No current flows through the speaker at idle, as no voltage potential exists across its leads. All is safe. Imagine that you worry about the 100V floating power supplies, so you place a fuse in series with each, as shown below. Much safer, you might imagine. Is it?
The speaker leads get twisted and end up shorting briefly. Brief as the short was it was long enough to blow one of the fuses. Now the Circlotron presents a DC offset of 1.95Vdc. Not good, but the speaker will not catch on fire. On the other hand, if my preferred approach to biasing the output tubes is used instead, wherein rather than use a single negative -bias-voltage power supply that is grounded, we use two floating negative -bias-voltage power supplies in a garter-belt bias scheme, which tends to auto-correct DC offsets, the engaged tube see a slightly lower bias voltage and only 1.66Vdc develops across the speaker terminals.
What happens if one of the output tubes arcs? If you have never seen this happen, count yourself lucky. If the fuses are in place, we end up with the previous situation, as one fuse will certainly blow. Without the fuses, the situation is far worse. Thus, the answer tot he my last question, "is it," is yes, it's much safer with fuses.

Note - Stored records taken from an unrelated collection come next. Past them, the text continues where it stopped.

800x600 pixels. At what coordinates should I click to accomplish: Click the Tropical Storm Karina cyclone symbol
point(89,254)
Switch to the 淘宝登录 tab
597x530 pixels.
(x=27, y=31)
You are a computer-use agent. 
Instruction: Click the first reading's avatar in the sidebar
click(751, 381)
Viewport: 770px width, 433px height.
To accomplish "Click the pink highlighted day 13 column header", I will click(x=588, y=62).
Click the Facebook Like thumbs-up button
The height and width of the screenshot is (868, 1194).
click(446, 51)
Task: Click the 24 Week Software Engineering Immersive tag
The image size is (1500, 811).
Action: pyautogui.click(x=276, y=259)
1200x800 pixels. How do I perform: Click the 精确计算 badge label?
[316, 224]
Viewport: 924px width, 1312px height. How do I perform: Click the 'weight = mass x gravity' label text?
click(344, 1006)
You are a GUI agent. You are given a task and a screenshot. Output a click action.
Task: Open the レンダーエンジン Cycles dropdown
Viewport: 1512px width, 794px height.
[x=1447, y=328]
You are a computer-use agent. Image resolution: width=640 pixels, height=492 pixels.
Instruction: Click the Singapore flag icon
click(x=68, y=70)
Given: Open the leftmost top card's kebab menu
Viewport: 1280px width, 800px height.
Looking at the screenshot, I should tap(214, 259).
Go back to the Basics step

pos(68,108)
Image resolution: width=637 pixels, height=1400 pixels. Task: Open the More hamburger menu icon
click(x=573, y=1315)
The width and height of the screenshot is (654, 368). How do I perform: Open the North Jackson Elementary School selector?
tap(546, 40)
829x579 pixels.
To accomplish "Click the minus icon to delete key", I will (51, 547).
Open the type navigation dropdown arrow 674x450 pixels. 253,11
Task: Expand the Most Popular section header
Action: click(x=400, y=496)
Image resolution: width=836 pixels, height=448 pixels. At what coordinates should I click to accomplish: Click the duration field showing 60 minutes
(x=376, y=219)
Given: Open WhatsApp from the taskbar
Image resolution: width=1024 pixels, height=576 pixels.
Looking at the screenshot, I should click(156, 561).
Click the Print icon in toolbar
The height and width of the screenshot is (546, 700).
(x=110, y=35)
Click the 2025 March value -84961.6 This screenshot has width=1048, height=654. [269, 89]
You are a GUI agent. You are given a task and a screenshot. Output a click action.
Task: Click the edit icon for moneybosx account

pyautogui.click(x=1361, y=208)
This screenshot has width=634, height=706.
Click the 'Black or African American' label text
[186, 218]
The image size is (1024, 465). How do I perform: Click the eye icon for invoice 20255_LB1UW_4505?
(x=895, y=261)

Until it melts, the speaker's voicecoil will get hotter than your toaster over, as 1,250W of heat will develop out of it. Once melted, the speaker can become a dead short, so the insulation on the speaker cables will melt and your carpet will catch fire. Not good. If the Circlotron amplifier holds a slow-blow fuse in series with its power cord, maybe you might only lose your speaker. Maybe much more.
How can we change the ending of this electronic horror story? We could add a new character, a coupling capacitor. The famous Futterman OTL power amplifiers used huge coupling capacitors, which kept the speakers safe, even from an arc in an output tube.
I know how audiophiles think—God save me—and many are disheartened by the inclusion of huge coupling capacitors. They wonder, "What is the point of an OTL if it contains huge coupling capacitors?" Well, the Futtermans all held huge coupling capacitors and they sounded fine. In addition, we could get away with using high-quality non-polarized coupling capacitors, particularly those made by Panasonic, as they sound far better than the typical, polarized electrolytic coupling capacitor. And since no DC offset exists at idle, we could probably get away with using 16V non-polarized coupling capacitors. (Twenty 100µF non-polarized coupling capacitors in parallel would allow low-end extension down to 10Hz and would present very little ESL, effective series inductance.) One quality film or PIO bypass capacitor (or two) wouldn't hurt. Amazingly cheap, yet amazingly effective.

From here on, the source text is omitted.